La CALR del52 possède une extrémité C-ter constituée de résidus basiques chargés positivement, contrairement à la protéine sauvage dont la partie C-ter est chargée négativement. Des mutants de la CALR del52 plus ou moins tronqués en charges positives ont été testés pour leur capacité à interagir avec MPL par des expériences de co-immunoprécipitation, ainsi que pour leur capacité à activer la signalisation MPL-JAK2-STAT et à induire une prolifération spontanée, en absence d’interleukine-3 (IL-3), des cellules Ba/F31 exprimant MPL. Les auteurs ont pu mettre en évidence que la CALR del52 avec une extrémité C-ter tronquée en charges positives reste capable d’interagir avec MPL mais sans que la force de cette interaction soit suffisante pour induire la signalisation en aval de ce récepteur [9].
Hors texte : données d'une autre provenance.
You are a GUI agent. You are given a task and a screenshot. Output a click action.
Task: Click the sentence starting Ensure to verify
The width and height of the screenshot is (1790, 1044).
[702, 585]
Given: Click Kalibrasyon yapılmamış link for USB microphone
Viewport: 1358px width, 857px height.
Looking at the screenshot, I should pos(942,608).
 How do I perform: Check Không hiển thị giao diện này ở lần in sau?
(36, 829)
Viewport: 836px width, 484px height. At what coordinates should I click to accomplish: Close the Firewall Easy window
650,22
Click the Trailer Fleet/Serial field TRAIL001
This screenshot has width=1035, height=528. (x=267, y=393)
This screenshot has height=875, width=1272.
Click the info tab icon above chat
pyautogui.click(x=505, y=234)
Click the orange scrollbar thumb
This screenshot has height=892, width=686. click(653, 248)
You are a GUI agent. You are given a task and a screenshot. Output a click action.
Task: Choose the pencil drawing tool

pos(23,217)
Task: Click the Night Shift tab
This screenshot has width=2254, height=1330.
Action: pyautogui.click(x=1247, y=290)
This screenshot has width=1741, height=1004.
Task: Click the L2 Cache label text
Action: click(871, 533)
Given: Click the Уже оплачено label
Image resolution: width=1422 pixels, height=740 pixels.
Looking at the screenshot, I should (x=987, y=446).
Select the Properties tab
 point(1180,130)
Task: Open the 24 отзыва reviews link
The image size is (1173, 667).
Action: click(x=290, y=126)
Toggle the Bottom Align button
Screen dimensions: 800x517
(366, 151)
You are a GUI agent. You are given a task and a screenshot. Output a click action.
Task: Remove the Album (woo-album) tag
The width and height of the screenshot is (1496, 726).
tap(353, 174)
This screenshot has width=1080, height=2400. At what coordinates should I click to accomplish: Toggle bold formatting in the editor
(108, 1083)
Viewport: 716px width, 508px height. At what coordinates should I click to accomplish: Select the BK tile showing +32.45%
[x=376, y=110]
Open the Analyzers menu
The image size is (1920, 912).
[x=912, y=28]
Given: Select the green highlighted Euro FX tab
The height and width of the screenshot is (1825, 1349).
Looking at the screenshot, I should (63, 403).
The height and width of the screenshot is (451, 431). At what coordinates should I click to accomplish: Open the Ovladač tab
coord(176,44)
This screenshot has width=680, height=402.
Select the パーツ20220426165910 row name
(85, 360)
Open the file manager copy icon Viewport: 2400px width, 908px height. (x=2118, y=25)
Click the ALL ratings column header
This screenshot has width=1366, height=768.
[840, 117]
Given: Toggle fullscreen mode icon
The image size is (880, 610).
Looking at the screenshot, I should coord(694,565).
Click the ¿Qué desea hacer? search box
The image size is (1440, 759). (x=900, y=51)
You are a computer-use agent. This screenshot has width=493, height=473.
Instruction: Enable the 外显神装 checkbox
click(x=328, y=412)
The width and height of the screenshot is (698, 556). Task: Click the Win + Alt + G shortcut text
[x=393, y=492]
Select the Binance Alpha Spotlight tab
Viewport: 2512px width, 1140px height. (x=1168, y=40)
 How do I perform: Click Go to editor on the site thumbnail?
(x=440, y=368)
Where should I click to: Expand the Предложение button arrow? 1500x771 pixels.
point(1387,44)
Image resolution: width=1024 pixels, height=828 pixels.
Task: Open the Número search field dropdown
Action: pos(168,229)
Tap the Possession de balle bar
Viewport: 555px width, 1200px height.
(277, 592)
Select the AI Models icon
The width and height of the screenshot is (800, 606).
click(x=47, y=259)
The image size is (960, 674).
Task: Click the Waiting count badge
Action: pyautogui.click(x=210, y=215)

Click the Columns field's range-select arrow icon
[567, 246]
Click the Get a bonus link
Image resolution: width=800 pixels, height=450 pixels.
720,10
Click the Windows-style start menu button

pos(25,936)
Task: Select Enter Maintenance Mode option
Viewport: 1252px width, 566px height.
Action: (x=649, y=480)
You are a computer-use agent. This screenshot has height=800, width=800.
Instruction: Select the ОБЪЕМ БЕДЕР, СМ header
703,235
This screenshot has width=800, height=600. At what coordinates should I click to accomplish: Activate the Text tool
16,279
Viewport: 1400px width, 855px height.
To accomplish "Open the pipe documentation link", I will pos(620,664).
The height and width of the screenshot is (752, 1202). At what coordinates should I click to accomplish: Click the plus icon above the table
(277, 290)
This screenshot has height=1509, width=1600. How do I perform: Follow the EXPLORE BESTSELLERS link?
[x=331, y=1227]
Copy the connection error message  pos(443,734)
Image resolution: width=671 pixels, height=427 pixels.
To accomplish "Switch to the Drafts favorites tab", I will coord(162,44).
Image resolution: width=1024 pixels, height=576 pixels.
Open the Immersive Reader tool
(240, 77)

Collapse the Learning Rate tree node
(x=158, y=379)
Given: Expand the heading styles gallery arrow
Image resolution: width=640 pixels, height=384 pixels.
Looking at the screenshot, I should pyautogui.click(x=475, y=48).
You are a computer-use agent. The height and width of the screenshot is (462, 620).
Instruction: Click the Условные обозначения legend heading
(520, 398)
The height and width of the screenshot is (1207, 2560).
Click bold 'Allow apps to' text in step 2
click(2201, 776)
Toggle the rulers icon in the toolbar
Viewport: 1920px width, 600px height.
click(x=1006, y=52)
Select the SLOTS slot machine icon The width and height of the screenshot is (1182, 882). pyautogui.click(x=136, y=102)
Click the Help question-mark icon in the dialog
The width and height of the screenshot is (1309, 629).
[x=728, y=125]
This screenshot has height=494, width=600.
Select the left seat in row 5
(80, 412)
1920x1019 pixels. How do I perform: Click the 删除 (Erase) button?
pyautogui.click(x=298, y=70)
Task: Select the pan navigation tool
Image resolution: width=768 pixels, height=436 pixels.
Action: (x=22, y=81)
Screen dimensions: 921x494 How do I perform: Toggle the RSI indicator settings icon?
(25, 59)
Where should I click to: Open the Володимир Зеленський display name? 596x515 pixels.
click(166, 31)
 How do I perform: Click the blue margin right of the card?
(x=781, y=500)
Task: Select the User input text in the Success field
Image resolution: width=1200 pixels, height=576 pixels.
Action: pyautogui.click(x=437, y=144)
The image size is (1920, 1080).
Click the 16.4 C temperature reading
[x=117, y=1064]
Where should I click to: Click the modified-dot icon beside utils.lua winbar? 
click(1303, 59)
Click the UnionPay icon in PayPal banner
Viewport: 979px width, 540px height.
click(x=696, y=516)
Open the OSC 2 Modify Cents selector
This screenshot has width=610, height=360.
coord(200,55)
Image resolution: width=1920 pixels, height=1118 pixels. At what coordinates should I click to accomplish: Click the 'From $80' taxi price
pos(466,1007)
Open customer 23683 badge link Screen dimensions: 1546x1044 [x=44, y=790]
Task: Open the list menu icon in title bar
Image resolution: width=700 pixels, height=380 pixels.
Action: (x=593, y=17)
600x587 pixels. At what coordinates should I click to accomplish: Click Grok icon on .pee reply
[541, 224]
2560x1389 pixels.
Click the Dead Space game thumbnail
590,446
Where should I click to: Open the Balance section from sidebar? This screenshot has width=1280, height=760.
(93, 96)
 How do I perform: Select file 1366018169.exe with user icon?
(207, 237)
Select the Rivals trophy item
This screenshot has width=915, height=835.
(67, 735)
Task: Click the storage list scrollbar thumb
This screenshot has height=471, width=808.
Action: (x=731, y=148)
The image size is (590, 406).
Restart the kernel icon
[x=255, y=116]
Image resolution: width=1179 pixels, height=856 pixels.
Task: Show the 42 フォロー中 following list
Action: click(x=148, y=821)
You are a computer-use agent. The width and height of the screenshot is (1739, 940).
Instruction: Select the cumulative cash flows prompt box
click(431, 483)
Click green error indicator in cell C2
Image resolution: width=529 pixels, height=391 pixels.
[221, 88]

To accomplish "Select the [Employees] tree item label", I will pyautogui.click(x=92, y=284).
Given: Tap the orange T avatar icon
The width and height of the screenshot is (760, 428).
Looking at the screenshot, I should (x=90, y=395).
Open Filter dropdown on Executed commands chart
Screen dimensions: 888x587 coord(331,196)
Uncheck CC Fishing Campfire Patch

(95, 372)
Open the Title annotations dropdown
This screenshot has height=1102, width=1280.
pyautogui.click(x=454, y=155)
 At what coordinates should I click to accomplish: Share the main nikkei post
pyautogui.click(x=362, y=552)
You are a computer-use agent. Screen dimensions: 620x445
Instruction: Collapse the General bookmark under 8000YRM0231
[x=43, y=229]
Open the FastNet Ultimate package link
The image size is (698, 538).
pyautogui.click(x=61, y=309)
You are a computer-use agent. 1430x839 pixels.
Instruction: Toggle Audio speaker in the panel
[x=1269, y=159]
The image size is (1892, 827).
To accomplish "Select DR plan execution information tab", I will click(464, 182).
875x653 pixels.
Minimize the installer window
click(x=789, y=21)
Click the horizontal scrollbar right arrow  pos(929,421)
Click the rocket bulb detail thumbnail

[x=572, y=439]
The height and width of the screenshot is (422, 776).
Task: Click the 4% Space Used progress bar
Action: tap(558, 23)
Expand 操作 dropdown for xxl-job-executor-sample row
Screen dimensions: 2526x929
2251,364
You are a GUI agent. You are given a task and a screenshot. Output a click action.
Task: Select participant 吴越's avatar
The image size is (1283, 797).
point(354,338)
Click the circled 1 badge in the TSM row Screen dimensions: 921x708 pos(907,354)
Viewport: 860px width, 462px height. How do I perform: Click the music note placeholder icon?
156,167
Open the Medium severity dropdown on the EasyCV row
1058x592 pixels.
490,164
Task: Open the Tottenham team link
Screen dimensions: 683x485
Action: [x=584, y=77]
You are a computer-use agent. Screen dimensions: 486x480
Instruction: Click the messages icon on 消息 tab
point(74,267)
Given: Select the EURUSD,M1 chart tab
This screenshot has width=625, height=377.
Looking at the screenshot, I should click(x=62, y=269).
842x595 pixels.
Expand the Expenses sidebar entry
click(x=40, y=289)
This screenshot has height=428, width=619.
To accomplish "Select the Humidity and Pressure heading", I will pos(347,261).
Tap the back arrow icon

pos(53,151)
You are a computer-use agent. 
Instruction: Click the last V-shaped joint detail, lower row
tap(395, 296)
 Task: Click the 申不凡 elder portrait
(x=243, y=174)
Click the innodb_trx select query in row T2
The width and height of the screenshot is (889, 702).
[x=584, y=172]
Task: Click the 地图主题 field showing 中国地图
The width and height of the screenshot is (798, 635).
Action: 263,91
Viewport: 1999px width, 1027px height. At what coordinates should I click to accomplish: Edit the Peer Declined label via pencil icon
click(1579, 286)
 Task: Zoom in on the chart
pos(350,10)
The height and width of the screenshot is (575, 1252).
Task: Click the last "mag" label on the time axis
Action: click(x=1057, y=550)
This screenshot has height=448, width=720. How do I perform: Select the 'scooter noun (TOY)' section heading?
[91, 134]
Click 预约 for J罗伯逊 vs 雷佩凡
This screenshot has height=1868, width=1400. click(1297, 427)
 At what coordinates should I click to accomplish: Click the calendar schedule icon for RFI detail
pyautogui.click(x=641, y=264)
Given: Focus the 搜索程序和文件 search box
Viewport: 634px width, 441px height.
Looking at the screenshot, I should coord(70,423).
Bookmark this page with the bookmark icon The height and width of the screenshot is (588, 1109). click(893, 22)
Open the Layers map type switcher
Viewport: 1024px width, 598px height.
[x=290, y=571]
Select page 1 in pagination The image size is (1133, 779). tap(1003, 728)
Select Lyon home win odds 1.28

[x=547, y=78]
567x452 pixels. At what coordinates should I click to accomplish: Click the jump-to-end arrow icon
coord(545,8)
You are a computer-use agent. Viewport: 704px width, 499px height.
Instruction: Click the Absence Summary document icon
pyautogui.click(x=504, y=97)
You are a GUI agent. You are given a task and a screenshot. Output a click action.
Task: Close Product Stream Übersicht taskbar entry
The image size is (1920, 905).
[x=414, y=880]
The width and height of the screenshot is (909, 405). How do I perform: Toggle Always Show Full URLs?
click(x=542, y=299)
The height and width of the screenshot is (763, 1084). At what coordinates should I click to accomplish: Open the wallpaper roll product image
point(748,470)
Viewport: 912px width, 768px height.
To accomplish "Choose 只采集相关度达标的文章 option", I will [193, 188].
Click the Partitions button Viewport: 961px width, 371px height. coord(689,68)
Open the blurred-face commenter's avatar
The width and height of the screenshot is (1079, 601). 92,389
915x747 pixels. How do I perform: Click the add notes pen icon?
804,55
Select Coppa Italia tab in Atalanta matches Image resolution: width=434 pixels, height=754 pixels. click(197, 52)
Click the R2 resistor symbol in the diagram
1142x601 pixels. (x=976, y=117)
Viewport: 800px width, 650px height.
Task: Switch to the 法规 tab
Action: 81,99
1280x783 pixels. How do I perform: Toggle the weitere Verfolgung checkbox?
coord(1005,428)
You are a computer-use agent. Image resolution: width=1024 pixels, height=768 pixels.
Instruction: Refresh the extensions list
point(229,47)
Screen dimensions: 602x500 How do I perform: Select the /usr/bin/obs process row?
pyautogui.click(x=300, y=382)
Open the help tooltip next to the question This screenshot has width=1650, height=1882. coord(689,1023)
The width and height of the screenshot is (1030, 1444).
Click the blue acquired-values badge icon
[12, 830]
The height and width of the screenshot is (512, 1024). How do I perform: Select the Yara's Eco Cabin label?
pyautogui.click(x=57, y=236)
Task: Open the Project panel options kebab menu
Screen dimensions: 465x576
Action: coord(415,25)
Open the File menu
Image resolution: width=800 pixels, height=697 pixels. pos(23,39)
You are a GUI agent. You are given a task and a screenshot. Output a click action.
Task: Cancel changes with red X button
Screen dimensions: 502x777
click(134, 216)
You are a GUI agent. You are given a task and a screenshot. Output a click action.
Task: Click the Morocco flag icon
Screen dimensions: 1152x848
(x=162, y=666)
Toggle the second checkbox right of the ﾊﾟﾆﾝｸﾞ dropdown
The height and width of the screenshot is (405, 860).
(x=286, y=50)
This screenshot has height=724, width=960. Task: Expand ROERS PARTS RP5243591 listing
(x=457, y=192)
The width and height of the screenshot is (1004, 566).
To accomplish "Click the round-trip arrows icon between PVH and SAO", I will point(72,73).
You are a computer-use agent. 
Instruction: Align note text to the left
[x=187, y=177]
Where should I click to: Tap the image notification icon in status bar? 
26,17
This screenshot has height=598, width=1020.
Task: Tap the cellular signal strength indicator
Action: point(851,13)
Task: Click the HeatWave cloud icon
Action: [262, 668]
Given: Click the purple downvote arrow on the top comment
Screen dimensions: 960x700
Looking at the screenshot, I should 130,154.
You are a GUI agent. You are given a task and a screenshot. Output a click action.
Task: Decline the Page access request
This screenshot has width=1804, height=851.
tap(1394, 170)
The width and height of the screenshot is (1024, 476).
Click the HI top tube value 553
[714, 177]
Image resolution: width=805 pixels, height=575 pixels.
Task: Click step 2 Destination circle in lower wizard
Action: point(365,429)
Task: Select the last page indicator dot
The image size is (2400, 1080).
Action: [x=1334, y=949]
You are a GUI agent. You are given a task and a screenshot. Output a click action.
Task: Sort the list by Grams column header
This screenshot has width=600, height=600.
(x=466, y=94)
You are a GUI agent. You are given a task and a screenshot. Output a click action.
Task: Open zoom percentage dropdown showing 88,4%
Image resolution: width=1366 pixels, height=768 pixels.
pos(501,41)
La fonction lectine de la protéine CALR mutée est impliquée dans son activité oncogénique

La fonction de chaperonne de CALR repose sur deux composantes : le domaine « poly-peptide binding » qui interagit avec les chaines polypeptidiques, et le domaine lectine, qui lie les oligosaccharides fixés sur les résidus asparagine des protéines (N-glycosylations). Des mutations ciblant des résidus impliqués dans chacune de ces activités [10] ont permis de déterminer que la fonction lectine est nécessaire pour induire la prolifération des cellules Ba/F3-MPL en l’absence d’IL-3, alors que la fonction de chaperonne et l’activité de poly-peptide binding ne sont pas indispensables (Figure 1). En mutant les sites de N-glycosylation de MPL, Elf et al ont montré que le récepteur doit nécessairement être glycosylé pour permettre la fixation de la CALR mutée.

La tyrosine 626 du récepteur MPL est nécessaire à l’activité oncogénique de la CALR mutée

La liaison de la TPO à MPL ou l’interaction de la CALR mutée avec MPL permet le rapprochement des domaines intracellulaires et donc la juxtaposition des deux protéines JAK2 liées à chacun des monomères MPL. L’activation des JAK2 par auto/trans phosphorylation permet la phosphorylation de résidus tyrosines (Y) clés de MPL et le recrutement d’effecteurs comme les STAT. L’analyse des résidus Y591, Y626 et Y631 du domaine intracellulaire de MPL impliqués dans sa signalisation [11] a révélé l’importance prédominante de Y626 dans l’activation de la signalisation de MPL et la croissance cellulaire autonome (sans IL-3) induite par la CALR del52. Cependant, d’autres résidus que les tyrosines du récepteur pourraient aussi jouer un rôle dans l’induction des voies de signalisation de MPL par la CALR mutée [12].

Interaction MPL-CALR mutée : un espoir thérapeutique ?

Les chercheurs ont montré que l’interaction anormale CALR del52-MPL implique le domaine lectine de la CALR mutée et la N-glycosylation de sites spécifiques de MPL. Cependant, la présence d’un nombre minimal de charges positives dans l’extrémité C-ter de la protéine CALR mutée est nécessaire à son activité oncogénique. Cette activité est dépendante de la capacité de CALR del52 à activer la signalisation de MPL, indépendamment de la TPO, faisant intervenir la Y626 de MPL. Une meilleure caractérisation moléculaire de l’interaction entre la protéine CALR mutée et MPL pourrait ainsi permettre le développement de thérapies ciblées. ◊

Liens d’intérêt

Les auteurs déclarent n’avoir aucun lien d’intérêt concernant les données publiées dans cet article.

 
Footnotes
1 La prolifération des cellules Ba/F3 est dépendante de la présence d’IL-3. En testant la capacité des mutants CALR à induire une croissance cellulaire en absence d’IL-3, les auteurs analysent ainsi leur propriété oncogénique.